The insurer said the policy aims to steer patients with nonemergent symptoms to see a primary care physician, urgent care provider or use its LiveHealth telehealth app to limit costly ED visits. If a BCBS of Georgia policyholder receives care for nonemergent symptoms, a medical director will use the prudent layperson standard to deem whether the service is necessary.

Jeff Fusile, president of BCBS of Georgia, told WABE, “The cost of care’s been going up so much faster than people’s earnings. We have got to find a better way to do some of this stuff, taking some of that unnecessary spending out of the system.”

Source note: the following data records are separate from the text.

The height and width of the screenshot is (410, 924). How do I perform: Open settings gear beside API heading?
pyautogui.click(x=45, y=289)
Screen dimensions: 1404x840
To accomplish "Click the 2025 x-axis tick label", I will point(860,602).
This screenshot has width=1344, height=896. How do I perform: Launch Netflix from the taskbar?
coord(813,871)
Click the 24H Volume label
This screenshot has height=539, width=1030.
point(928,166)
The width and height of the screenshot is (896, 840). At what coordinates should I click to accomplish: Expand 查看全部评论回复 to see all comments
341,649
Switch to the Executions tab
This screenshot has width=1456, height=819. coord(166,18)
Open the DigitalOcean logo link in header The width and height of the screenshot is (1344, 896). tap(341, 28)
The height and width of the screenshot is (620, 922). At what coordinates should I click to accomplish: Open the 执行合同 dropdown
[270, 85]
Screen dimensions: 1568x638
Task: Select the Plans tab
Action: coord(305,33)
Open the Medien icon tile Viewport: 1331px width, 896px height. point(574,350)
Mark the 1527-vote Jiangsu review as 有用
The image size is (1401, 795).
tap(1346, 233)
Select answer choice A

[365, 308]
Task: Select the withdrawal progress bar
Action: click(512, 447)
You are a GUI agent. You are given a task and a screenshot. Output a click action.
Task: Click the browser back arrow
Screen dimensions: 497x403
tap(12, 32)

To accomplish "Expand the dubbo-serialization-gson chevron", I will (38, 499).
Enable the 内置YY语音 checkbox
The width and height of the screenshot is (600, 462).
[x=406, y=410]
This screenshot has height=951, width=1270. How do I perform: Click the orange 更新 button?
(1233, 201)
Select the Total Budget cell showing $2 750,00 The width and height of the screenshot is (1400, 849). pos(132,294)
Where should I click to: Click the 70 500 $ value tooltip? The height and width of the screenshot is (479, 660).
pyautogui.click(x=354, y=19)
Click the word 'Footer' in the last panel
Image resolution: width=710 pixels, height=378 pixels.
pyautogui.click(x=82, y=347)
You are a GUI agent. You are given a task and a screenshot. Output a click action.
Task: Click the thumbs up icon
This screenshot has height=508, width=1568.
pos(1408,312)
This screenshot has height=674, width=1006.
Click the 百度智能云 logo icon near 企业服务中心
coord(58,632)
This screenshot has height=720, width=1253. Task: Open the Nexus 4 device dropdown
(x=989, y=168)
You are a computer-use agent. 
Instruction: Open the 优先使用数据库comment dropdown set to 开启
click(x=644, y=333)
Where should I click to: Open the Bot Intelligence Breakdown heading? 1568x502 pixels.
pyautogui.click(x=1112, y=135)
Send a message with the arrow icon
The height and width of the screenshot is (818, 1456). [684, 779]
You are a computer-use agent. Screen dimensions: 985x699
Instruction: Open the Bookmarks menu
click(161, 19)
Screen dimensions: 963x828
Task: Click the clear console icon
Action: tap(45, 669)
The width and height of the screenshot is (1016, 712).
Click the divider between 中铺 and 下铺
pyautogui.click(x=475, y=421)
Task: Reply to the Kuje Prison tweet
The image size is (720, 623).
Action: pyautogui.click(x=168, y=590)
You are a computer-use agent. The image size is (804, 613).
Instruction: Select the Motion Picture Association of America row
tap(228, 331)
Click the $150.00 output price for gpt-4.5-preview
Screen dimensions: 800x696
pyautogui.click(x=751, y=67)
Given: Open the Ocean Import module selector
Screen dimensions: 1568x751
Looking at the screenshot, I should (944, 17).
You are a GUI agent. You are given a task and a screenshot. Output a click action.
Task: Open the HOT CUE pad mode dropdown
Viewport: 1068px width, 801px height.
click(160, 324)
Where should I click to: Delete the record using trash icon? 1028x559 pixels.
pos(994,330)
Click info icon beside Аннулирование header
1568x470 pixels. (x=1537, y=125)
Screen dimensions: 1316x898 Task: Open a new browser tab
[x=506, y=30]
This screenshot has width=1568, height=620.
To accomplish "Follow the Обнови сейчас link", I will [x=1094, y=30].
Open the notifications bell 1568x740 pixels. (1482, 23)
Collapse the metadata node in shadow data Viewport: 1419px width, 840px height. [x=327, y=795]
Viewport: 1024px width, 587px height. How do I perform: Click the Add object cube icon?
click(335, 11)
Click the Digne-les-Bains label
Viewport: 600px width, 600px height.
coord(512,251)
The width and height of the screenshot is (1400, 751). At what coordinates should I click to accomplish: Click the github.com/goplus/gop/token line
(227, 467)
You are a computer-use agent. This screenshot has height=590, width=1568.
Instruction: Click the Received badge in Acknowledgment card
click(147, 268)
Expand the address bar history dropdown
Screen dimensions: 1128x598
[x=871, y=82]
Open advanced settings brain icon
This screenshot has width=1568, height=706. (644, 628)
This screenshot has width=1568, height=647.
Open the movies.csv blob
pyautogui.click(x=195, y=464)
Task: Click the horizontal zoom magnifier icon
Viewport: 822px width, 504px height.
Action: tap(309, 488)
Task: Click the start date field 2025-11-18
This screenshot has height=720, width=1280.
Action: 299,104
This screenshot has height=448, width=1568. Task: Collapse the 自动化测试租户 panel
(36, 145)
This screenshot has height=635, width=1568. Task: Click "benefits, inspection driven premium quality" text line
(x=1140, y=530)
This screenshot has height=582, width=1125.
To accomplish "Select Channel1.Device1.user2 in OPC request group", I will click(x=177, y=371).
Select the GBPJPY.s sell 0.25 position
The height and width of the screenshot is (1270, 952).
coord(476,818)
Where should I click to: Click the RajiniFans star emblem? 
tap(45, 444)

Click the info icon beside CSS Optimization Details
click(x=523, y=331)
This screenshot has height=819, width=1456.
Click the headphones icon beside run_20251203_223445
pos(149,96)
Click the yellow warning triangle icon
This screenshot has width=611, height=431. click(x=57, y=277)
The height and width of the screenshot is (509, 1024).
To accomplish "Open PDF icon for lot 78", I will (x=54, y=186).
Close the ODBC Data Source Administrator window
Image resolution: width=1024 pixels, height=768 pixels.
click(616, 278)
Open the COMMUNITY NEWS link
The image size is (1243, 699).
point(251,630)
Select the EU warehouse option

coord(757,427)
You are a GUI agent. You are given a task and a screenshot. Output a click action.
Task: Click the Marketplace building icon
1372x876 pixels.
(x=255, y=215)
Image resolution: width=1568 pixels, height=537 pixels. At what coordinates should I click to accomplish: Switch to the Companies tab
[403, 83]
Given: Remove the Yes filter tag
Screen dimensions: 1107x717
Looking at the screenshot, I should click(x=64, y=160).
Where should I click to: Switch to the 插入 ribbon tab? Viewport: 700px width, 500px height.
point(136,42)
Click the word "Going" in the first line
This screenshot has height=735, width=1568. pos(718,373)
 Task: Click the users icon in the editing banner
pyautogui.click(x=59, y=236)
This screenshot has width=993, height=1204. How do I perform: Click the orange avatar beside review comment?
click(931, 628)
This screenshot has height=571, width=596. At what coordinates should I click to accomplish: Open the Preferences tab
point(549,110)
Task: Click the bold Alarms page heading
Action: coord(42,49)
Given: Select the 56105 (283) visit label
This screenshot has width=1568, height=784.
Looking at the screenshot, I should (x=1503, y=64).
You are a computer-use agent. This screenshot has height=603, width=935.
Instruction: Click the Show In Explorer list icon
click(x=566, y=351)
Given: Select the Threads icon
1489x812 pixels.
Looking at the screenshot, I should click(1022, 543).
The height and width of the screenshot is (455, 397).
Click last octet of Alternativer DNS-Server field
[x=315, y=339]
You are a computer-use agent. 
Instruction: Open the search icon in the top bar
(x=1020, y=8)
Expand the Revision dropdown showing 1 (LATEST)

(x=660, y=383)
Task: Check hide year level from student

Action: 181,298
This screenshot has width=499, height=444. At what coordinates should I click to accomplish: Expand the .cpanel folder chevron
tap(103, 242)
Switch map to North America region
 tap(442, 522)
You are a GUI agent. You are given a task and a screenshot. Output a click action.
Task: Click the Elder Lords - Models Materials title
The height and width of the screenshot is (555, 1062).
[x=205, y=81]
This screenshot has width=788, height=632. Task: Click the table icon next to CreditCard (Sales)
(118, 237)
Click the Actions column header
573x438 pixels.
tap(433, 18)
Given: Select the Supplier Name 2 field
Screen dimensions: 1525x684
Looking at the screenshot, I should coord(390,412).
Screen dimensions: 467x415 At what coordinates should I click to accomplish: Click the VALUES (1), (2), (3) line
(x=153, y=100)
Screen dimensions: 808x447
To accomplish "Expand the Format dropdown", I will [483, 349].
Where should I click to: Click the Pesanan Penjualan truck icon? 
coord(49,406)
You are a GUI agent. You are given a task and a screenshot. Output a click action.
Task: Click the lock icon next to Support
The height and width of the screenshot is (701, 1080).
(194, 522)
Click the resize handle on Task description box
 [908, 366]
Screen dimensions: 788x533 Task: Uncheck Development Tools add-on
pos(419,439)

The policy does not include referrals from a physician to the ED for nonemergent services, nonemergent services provided to children under age 14, instances when an urgent care clinic is more than 15 miles away and when care is administered on Sundays and major holidays.

“We’re not trying to steer people away from the emergency room if they have a serious condition,” Debbie Diamond, director of publications for BCBS of Georgia, told Becker’s Hospital Review. “If a member is having chest pain that they think is a heart attack, they should still go to the emergency department.”

Ms. Diamond said similar policies have been enacted at Anthem-affiliated plans in Missouri, Kentucky and Virginia. Missouri said it would reinforce the program June 1 and Kentucky enacted the policy in 2015.

Donald Palmisano, president of the Medical Association of Georgia, told WABE the policy disproportionately affects the elderly, rural residents and children over the age of 14. He added physicians are concerned the policy places “the patient, who doesn’t have the clinical background, to determine whether their condition is of an emergency nature.”